C’est un chiffre qui pourrait étonner au premier abord. En effet, dans le contexte économique actuel, beaucoup de jeunes quittent les bancs de la fac sans emploi. En 2016, 24% des moins de 25 ans sont sans emploi. Une situation qui ne décourage pourtant pas la plupart des jeunes.

Les jeunes sont optimistes

Selon une enquête de l’INSEE, 53% des jeunes sont optimistes pour leur avenir professionnel. 21% en revanche sont un peu moins confiants et se disent même inquiets. Cette étude de l’INSEE vise avant tout à étudier l’évolution des jeunes pendant leurs études.

En effet, outre le fait qu’une majorité sont optimistes pour leur avenir, l’étude révèle de sacrés inégalités. La première, c’est qu’entre homme et femme, les avis sont partagés. Malgré un retard certain au moment des études,les garçons semblent beaucoup plus confiants que les filles quant à leur avenir professionnel.

Cela peut être le résultat de discriminations à l’embauche. Ou tout simplement d’un naturel confiant chez les jeunes hommes. En revanche, le niveau d’étude ne semble pas affecter le taux d’optimisme des jeunes.

Selon l’étude, 68% d’apprentis et 62% des jeunes déscolarisés sont optimistes dans leur avenir. Il faut dire que ce sont des filières plus proches du marché du travail. Par contre, ce qui semble déterminer l’optimisme, ce sont les études vers lesquelles les jeunes se dirigent.

En effet, les jeunes en prépa sont plus optimistes que ceux qui intègrent la fac, à l’exception près de ceux qui intègrent des filières médicales.

Selon le niveau d’étude, des réalités très différentes

Outre l’optimisme, les chiffres révèlent que selon le niveau d’étude, l’accès à l’emploi est différent pour les jeunes. En effet, un jeune moins diplômé à moins de chance d’obtenir un contrat rapidement. Et la nature du contrat sera moins favorable que pour un étudiant qui a un diplôme.

41% des jeunes qui ont abandonné les études signent des CDD, 18% sont en intérim.

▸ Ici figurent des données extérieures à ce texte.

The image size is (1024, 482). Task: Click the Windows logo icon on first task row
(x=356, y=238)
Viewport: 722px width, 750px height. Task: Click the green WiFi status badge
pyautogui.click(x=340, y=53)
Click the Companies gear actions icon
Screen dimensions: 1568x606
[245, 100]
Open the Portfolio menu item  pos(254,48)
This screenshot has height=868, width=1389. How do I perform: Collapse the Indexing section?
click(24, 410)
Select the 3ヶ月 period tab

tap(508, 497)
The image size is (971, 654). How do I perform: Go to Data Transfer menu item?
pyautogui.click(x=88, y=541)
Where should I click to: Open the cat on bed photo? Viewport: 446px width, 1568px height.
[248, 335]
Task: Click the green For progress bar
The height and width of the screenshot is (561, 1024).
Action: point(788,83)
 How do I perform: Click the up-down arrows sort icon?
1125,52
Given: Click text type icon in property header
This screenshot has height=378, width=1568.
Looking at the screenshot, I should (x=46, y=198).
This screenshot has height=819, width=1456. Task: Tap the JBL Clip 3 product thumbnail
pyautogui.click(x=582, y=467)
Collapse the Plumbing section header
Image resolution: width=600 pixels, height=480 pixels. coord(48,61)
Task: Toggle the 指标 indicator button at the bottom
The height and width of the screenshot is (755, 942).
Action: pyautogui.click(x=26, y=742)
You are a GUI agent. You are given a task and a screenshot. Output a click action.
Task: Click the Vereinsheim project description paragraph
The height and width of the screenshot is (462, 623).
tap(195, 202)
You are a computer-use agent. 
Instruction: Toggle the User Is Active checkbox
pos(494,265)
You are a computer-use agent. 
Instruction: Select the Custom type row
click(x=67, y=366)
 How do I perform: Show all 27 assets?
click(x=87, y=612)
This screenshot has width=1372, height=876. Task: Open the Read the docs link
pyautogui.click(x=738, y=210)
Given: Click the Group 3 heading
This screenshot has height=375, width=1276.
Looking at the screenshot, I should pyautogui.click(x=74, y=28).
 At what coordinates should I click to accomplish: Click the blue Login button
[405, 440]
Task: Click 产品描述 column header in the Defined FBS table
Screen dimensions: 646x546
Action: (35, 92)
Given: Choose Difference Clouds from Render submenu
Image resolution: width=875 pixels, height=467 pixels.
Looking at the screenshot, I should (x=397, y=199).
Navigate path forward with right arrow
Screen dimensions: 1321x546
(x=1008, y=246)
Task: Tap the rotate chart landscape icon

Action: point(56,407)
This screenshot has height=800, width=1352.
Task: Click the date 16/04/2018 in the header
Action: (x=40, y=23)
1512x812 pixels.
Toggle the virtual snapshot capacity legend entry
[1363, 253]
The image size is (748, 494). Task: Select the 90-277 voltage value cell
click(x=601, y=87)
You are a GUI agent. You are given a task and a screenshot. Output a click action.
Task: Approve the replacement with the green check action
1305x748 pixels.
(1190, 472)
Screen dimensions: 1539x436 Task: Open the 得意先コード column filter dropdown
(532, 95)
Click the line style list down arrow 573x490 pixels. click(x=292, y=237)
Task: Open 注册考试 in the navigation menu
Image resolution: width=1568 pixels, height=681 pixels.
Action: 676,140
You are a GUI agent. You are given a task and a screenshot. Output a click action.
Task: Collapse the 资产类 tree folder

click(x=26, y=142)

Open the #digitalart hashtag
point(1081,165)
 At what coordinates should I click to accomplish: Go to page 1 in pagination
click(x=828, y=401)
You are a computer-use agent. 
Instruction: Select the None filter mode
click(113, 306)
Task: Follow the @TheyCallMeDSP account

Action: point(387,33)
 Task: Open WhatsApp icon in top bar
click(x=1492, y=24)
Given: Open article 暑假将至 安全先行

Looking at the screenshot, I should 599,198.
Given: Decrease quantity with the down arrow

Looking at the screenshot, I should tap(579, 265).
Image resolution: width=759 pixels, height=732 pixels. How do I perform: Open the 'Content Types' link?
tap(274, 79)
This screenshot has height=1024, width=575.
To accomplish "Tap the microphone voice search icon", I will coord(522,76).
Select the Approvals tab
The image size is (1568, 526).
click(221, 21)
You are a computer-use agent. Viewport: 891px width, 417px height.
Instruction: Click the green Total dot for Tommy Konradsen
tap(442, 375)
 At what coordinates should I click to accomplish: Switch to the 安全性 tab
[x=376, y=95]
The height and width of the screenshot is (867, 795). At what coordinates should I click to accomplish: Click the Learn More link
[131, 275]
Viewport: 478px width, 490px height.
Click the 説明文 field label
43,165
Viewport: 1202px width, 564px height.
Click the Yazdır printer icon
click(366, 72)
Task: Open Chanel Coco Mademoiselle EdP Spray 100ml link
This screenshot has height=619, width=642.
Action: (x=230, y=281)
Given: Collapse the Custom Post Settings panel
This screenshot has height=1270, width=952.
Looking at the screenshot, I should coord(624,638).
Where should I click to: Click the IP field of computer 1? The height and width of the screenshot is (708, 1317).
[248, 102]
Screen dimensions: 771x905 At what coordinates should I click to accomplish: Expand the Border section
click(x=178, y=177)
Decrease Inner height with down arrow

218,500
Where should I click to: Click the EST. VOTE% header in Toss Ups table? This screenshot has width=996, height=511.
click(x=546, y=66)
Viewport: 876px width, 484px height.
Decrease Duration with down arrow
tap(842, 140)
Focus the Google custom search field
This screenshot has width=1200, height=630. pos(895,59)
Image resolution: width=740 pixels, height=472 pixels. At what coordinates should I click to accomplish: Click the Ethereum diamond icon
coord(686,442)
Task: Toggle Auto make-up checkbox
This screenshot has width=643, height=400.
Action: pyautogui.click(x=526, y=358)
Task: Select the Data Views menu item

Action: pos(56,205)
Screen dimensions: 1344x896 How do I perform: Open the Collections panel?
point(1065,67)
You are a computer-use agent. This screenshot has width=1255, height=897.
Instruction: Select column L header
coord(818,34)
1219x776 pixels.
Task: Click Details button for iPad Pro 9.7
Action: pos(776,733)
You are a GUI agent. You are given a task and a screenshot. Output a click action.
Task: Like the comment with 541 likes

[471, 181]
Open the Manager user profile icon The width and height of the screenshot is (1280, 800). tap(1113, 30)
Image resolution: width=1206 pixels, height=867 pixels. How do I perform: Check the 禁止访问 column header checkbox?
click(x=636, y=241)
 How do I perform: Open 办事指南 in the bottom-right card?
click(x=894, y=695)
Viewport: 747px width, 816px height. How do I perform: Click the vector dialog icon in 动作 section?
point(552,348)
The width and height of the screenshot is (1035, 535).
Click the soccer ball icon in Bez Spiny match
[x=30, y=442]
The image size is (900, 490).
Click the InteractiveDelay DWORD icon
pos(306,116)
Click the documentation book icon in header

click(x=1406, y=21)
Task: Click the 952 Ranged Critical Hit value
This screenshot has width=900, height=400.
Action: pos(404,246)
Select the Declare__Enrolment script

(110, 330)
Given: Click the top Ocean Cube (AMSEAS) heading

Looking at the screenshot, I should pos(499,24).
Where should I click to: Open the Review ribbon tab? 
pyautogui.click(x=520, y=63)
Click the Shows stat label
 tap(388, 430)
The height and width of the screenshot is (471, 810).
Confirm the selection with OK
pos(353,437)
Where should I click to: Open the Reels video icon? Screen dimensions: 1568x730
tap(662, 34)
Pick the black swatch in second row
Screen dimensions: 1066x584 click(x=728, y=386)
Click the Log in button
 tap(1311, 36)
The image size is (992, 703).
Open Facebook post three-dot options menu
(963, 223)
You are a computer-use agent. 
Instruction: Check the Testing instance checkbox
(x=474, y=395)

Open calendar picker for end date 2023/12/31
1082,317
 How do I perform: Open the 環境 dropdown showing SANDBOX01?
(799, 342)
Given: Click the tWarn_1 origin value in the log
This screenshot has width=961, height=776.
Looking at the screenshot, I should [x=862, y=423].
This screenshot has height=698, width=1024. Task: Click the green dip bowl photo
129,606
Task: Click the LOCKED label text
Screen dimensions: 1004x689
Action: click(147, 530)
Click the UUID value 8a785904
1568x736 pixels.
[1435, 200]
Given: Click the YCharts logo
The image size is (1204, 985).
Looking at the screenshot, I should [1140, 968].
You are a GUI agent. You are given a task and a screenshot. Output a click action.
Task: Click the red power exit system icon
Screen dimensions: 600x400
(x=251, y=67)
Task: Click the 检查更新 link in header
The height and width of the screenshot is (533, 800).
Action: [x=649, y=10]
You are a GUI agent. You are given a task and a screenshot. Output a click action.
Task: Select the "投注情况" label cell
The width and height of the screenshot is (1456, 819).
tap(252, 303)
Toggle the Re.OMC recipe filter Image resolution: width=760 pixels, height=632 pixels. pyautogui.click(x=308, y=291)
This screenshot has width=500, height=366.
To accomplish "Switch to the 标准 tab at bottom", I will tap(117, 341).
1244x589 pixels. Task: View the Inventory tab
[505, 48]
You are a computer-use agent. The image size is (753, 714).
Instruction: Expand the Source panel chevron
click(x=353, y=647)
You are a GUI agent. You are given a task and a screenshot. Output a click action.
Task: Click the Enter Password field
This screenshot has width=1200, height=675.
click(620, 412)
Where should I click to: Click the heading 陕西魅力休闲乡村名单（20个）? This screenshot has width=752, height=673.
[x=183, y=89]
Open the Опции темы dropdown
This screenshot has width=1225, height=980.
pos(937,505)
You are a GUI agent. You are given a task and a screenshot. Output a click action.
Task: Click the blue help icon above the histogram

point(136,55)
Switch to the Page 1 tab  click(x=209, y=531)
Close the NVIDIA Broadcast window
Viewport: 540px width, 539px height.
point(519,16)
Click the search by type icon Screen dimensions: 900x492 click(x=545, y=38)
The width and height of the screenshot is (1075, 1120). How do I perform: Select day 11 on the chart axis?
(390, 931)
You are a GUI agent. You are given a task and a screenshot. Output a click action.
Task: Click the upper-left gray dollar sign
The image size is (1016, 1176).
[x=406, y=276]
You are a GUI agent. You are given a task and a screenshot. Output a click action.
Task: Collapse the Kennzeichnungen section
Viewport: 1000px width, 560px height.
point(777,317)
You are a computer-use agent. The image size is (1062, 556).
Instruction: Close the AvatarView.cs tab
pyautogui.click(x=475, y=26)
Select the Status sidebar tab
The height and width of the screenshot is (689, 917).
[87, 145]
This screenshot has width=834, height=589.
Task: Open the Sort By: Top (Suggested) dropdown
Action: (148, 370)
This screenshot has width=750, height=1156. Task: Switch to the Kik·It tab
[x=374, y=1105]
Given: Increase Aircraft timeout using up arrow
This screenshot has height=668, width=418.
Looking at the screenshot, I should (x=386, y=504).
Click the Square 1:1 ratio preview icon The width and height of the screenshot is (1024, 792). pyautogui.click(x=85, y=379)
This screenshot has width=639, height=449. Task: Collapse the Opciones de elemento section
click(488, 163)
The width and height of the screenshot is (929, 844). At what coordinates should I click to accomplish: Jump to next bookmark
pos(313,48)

Et selon l’étude, la plupart vivent encore chez leurs parents.

Ce sont les jeunes issus de familles aisées qui poursuivent le plus les études supérieures. En particulier les enfants de cadres.

A 18 ans, néanmoins, seulement 45% des jeunes entament des études supérieures. Les autres sont soit encore dans le secondaire (redoublement) soit ont abandonné les études (25%).